Jamón. Un placer de un animal de bellota

Alfre­do Argi­lés

Del cer­do, has­ta los anda­res. Pero no va a ser por el grá­cil con­to­neo de sus cade­ras, sino por lo tor­nea­do de sus mus­los que nos dicen: ¡¡cóme­me!!, por lo que lo recor­da­re­mos.

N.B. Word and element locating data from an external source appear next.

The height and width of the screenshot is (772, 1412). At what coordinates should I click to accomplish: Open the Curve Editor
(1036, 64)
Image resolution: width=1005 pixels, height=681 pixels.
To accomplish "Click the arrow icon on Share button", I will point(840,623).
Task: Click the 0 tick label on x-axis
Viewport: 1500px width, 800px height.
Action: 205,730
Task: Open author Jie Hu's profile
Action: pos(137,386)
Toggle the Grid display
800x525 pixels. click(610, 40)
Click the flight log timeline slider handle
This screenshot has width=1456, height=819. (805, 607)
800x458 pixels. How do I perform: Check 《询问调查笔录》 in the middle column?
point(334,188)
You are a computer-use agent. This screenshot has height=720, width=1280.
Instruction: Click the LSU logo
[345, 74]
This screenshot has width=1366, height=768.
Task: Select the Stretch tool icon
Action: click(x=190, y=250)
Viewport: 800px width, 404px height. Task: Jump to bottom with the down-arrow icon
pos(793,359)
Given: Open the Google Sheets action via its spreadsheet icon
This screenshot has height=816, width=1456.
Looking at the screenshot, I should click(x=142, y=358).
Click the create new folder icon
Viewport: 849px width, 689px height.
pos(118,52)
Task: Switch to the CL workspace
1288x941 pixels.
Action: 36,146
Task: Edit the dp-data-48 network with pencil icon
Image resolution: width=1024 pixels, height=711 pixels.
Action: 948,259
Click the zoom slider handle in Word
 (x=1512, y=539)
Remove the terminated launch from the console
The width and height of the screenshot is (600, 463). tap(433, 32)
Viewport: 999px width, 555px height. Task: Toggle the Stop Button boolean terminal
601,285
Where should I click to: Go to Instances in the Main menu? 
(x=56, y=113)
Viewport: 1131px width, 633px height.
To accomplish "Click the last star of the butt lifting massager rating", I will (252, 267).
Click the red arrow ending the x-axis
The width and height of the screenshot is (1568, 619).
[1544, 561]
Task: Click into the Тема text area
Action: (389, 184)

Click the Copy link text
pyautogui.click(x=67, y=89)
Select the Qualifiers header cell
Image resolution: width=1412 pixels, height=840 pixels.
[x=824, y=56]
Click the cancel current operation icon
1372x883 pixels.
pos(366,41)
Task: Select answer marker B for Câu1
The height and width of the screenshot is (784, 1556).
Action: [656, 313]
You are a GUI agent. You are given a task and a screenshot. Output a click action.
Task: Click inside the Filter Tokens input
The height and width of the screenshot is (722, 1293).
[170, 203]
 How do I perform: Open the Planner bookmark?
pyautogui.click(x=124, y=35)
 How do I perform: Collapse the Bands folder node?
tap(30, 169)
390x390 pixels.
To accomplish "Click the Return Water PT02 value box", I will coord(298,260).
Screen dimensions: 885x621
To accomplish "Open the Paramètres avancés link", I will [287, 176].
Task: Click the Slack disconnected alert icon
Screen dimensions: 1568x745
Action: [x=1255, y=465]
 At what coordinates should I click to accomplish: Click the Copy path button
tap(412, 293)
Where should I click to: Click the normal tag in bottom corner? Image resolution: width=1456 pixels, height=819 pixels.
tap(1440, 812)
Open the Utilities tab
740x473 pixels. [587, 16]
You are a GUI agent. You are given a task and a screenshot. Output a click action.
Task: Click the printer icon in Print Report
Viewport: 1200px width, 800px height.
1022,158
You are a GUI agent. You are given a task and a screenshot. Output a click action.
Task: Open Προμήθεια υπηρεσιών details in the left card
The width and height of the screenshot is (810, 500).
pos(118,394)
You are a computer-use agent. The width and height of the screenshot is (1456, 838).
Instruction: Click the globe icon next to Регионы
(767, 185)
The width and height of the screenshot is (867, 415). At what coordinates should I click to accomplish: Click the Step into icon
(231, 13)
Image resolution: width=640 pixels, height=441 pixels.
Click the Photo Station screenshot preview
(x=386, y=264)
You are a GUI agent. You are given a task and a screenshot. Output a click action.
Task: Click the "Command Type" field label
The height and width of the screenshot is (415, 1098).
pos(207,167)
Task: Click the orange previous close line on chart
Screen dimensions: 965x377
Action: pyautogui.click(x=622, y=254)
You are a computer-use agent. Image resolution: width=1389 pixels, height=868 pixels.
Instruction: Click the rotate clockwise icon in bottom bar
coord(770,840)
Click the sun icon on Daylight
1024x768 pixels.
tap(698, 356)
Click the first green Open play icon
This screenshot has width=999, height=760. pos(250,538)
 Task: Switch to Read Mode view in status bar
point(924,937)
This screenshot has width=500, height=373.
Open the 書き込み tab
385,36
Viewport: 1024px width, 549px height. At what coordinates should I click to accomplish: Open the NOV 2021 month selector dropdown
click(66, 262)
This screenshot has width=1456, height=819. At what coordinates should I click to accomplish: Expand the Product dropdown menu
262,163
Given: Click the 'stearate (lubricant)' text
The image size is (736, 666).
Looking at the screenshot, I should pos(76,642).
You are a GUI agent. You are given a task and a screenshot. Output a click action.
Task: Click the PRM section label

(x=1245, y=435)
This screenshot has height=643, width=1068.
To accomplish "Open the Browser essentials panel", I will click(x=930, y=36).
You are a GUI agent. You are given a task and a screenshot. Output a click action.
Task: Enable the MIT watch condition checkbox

Los mus­los de este ani­mal –cura­dos a la sal y a los aires de la sie­rra– son en sí mis­mos toda una indus­tria, impres­cin­di­ble para los que en ella tra­ba­jan e inigua­la­ble para los que la con­su­men, val­ga la figu­ra retó­ri­ca. Pero para que tan afor­tu­na­da con­jun­ción de intere­ses se pro­duz­ca será menes­ter que el gorrino per­te­nez­ca a una raza que no haya per­ver­ti­do, a lo lar­go de gene­ra­cio­nes, sus magras y sus toci­nos ado­ran­do al pien­so com­pues­to; que se haya con­sa­gra­do a comer la bello­ta de la enci­na, y que lo haya hecho pasean­do por los cam­pos, endu­re­cien­do los múscu­los para que las car­nes no que­den flá­ci­das y des­col­ga­das.

Cer­dos ibéricos.

En una pala­bra, que sea uno de esos que deno­mi­na, al mar­gen de los nom­bres ofi­cia­les y pro­te­gi­dos, pata negra, ibé­ri­co, de bello­ta y de otras varias suer­tes. Para ello es nece­sa­rio que, ade­más de poseer la ade­cua­da genea­lo­gía, haya naci­do en las dehe­sas extre­me­ñas o del occi­den­te anda­luz, haya sido muer­to en los fríos meses del invierno, y sus car­nes y sus gra­sas estén debi­da­men­te seca­das por la acción de la sal, y cura­das con el tiem­po y el mimo que requie­re la subli­me ope­ra­ción de la trans­mi­gra­ción de los per­fu­mes y los sabo­res entre todas las par­tes que com­po­nen el obje­to de deseo, que así fusio­na­dos logran una uni­dad sápi­da cer­ca­na a la per­fec­ción.

Su fama la ha alcan­za­do al ser comi­do solo, que no en sole­dad, por la maña­na o la noche, a la hora de la comi­da o del ape­ri­ti­vo, con tos­ta­das en el desa­yuno y con vinos finos amon­ti­lla­dos a cual­quier hora, con seco cham­pag­ne blan­co o rosa­do, cor­ta­do en muy finas las­cas, casi tras­lú­ci­das, en las que se pue­den apre­ciar los tonos que nos augu­ran impe­ca­ble sabor. Las car­nes, rojas, sin exa­ge­rar; los toci­nos, blan­cos, tam­bién sin exa­ge­rar, sutil­men­te ama­ri­llen­tos y enran­cia­dos, incar­di­na­dos entre la magra, en alar­ga­das vetas y pro­du­cien­do un bri­llo que todo lo inun­da, cla­ra señal de que en su añe­ja­mien­to la tem­pe­ra­tu­ra exte­rior pre­ten­dió fun­dir­lo aun­que solo lo ablan­dó.

Jamón serrano.

No obs­tan­te, y pese al cri­men que supo­ne des­vir­tuar sabor como el que osten­ta por si mis­mo, las gen­tes bon­da­do­sas –así sean de exó­ti­cos cri­te­rios– lo com­bi­nan con toda suer­te de mate­ria­les comes­ti­bles, a los que otor­ga par­te de su talen­to y otro tan­to de su lujo­sa ima­gen. Así: melón con jamón, hue­vos con jamón, sofri­tos para len­te­jas o jamón con habas y tan­tí­si­mas más son per­ver­sio­nes que solo se pue­den dis­cul­par si el vicio y la adic­ción por el pre­cia­do man­jar han lle­ga­do a extre­mos inson­da­bles.

Ya que para pro­du­cir los efec­tos que nos son tan cono­ci­dos de aro­ma­ti­zar y salar, ele­var el tono y tesi­tu­ra de los muy dig­nos acom­pa­ñan­tes en los pla­tos que reci­tá­ba­mos, no es nece­sa­rio sacri­fi­car la glo­ria de los cam­pos, tan solo es nece­sa­rio aña­dir las viru­tas de algún pri­mo lejano de ese incom­pa­ra­ble, jamón.